◆ **QUOTED PASSAGE**:
Though writing about another time and context, Archbishop Desmond Tutu, in his book, “God Has a Dream: A Vision of Hope for Our Time,” said better than I why I rarely pay attention to the books written by commentators from the political right and left, or listen to them raise their voices on the TV and radio.

It isn’t that I don’t want to know what is going on in the country. On the contrary, I do, and I read, listen and explore behind the headlines in search of truth and the public good. I just don’t believe the harsh, one-sided commentaries of these “opinion-makers” do much good toward building community, or at least, community as God desires, describes and demands.

In the book, Archbishop Tutu recalls the work of the South African Truth and Reconciliation Commission, established post-apartheid to move the country beyond the cycles of retribution and violence that had plagued so many other countries in their transitions from oppression to democracy.

◆ **WORK ORDER A**: Print the lines of the records from the line containing "Identify the location of watermark: ZIP" through the line containing "Looking at the image, I should click on (624, 281).", including both of those lines.
The text above has no connection to the records.

Stored items
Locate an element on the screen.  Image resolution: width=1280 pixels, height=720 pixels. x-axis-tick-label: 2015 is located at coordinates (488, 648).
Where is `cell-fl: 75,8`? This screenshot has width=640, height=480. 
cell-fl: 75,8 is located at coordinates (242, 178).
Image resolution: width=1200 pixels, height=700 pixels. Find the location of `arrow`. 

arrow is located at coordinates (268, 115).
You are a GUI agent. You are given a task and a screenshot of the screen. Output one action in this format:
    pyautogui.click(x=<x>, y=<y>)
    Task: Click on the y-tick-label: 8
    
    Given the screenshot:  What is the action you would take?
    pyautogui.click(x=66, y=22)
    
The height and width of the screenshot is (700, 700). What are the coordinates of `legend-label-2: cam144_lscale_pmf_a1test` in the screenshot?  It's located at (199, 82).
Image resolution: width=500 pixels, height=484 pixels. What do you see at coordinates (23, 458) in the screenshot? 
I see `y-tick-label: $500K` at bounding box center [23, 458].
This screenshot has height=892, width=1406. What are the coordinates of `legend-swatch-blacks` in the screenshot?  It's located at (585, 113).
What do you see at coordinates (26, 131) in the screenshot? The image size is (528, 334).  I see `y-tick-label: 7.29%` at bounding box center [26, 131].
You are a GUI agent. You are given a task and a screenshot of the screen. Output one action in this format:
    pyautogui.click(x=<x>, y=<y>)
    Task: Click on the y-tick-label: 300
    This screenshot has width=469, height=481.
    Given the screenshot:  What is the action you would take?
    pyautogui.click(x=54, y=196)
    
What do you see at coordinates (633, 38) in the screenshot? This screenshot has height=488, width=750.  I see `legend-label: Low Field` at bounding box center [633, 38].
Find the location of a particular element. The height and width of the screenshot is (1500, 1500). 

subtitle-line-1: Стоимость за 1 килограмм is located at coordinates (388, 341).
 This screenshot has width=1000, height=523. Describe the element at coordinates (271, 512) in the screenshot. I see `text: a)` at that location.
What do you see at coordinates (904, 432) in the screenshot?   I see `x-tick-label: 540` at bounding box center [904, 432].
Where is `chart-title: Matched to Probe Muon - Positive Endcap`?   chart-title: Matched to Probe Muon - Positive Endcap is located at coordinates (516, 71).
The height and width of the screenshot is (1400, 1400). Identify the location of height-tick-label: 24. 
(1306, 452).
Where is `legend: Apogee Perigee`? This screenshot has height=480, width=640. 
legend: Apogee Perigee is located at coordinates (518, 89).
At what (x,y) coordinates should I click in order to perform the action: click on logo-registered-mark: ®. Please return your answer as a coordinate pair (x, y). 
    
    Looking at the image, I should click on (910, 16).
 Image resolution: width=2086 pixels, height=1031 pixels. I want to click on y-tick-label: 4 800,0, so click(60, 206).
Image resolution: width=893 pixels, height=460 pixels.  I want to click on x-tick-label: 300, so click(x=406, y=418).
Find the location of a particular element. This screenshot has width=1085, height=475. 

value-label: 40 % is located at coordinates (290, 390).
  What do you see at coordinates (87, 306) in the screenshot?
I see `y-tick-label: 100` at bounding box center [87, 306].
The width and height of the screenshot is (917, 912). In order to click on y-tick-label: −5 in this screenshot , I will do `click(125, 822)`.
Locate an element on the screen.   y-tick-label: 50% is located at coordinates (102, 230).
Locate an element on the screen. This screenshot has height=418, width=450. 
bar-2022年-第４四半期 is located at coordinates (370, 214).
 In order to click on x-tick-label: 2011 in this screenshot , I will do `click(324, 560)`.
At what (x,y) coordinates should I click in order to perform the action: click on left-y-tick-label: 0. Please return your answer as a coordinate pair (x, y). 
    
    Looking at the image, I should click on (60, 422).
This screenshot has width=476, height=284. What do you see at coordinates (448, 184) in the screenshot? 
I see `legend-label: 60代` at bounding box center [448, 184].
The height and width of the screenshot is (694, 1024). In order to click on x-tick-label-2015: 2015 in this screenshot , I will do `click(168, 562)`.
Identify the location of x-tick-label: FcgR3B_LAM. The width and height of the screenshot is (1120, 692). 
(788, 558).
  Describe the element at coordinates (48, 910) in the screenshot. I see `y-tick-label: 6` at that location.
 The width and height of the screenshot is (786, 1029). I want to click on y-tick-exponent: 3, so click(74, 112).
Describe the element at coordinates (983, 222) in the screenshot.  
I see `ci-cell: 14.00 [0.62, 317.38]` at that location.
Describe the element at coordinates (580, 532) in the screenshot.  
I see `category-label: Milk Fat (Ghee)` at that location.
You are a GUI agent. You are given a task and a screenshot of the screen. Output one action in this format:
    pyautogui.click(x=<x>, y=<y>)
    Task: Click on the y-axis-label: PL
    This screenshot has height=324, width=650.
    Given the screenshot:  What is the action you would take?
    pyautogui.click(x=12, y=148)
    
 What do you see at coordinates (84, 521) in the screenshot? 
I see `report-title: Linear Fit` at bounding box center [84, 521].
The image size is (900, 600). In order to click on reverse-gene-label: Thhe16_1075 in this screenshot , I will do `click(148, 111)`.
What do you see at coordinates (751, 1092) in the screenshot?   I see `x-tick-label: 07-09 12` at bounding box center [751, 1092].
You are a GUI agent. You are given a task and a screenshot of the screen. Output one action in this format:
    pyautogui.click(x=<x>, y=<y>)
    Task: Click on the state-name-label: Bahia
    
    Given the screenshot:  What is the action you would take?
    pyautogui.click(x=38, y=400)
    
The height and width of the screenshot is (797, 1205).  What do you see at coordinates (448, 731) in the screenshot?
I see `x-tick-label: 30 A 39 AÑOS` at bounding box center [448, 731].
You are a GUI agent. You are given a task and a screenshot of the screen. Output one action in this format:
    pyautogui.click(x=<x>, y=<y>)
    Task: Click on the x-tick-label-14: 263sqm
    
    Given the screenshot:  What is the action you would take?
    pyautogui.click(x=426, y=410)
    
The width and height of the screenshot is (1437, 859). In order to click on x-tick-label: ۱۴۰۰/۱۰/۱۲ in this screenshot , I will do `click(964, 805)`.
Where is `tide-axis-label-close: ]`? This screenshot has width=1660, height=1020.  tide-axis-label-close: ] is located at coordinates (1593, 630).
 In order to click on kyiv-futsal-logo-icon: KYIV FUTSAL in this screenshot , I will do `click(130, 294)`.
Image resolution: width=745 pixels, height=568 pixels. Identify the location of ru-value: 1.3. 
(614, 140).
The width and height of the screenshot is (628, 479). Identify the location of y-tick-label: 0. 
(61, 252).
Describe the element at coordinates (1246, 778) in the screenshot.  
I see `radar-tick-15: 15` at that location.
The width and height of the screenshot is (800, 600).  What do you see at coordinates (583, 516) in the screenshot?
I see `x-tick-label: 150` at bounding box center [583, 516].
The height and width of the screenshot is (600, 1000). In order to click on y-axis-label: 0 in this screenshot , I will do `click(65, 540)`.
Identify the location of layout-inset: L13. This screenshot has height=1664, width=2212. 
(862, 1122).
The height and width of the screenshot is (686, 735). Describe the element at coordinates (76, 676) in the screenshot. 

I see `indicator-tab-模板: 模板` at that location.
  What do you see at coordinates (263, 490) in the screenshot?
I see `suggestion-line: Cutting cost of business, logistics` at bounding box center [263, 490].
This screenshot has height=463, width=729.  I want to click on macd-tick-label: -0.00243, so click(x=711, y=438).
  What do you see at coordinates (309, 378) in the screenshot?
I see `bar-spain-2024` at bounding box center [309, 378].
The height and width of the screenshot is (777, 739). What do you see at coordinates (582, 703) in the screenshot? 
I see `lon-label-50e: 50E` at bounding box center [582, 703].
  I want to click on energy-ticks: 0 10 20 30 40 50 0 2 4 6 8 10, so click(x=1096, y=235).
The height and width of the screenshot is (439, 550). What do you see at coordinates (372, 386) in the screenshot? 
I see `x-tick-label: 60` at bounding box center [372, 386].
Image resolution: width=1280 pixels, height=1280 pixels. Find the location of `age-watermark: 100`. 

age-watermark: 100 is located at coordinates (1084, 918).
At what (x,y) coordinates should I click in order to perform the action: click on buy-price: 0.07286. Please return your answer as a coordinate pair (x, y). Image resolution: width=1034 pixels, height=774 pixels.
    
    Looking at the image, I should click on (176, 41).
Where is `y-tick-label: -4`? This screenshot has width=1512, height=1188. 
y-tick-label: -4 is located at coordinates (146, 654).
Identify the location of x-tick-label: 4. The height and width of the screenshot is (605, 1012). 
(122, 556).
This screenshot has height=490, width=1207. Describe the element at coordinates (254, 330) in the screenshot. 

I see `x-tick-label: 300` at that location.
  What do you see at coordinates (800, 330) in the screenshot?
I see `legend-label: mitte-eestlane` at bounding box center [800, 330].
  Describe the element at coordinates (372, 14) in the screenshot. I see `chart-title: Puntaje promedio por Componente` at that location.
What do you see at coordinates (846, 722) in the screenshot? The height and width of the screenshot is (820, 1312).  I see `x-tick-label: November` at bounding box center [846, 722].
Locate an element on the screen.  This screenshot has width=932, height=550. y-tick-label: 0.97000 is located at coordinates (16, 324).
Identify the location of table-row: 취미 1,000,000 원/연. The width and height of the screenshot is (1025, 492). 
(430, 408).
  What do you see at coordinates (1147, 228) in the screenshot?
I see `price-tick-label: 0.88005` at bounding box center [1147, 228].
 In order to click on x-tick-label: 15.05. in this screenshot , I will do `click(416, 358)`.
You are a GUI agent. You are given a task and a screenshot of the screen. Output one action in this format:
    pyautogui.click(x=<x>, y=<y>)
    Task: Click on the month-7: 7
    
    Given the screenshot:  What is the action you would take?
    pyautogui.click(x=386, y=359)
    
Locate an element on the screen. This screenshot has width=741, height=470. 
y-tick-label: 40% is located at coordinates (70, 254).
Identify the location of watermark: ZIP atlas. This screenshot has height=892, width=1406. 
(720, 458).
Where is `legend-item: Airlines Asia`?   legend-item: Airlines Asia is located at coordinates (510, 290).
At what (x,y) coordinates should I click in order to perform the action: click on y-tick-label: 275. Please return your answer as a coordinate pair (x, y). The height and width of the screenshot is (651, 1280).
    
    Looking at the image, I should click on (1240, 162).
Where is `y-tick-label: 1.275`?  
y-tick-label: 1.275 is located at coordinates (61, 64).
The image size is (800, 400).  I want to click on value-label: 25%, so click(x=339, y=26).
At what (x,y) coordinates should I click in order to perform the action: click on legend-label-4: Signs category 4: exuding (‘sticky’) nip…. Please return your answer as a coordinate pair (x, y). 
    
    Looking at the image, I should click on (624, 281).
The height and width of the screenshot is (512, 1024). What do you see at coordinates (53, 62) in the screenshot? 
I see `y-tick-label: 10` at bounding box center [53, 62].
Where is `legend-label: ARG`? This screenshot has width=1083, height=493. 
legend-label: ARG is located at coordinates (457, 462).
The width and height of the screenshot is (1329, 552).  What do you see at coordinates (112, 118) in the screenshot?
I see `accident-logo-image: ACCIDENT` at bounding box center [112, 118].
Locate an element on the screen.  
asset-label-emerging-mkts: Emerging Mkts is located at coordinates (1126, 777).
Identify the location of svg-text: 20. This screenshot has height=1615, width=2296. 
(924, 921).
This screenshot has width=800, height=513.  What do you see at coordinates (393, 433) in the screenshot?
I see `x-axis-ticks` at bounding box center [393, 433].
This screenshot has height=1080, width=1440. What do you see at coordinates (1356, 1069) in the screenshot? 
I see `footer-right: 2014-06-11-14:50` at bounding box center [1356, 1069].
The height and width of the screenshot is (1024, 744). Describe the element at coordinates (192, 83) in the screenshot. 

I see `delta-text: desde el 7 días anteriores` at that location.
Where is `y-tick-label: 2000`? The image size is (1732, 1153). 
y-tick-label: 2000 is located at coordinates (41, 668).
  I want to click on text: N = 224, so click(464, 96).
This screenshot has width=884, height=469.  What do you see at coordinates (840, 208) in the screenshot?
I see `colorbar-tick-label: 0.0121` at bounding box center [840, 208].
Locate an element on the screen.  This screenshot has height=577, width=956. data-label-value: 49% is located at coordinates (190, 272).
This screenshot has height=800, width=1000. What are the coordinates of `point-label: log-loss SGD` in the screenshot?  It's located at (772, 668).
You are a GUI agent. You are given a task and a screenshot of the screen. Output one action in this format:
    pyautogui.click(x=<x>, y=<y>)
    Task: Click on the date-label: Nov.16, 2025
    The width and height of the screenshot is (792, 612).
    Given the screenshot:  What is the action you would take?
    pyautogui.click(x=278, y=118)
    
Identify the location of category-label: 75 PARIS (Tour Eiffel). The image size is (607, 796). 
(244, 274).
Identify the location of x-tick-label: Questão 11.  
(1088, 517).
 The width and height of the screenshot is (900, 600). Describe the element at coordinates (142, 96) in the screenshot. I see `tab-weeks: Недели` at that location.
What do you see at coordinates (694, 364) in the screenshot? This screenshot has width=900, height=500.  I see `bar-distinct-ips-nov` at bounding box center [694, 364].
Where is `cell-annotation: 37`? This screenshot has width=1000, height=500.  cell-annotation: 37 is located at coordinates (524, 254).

◆ **WORK ORDER B**: In the passage about Archbishop Tutu's book, list the three verbs used to say what God does with respect to community.

◆ **WORKED SOLUTION A**:
Identify the location of watermark: ZIP atlas. This screenshot has height=892, width=1406. 
(720, 458).
Where is `legend-item: Airlines Asia`?   legend-item: Airlines Asia is located at coordinates (510, 290).
At what (x,y) coordinates should I click in order to perform the action: click on y-tick-label: 275. Please return your answer as a coordinate pair (x, y). The height and width of the screenshot is (651, 1280).
    
    Looking at the image, I should click on (1240, 162).
Where is `y-tick-label: 1.275`?  
y-tick-label: 1.275 is located at coordinates (61, 64).
The image size is (800, 400).  I want to click on value-label: 25%, so click(x=339, y=26).
At what (x,y) coordinates should I click in order to perform the action: click on legend-label-4: Signs category 4: exuding (‘sticky’) nip…. Please return your answer as a coordinate pair (x, y). 
    
    Looking at the image, I should click on (624, 281).

◆ **WORKED SOLUTION B**: desires, describes, demands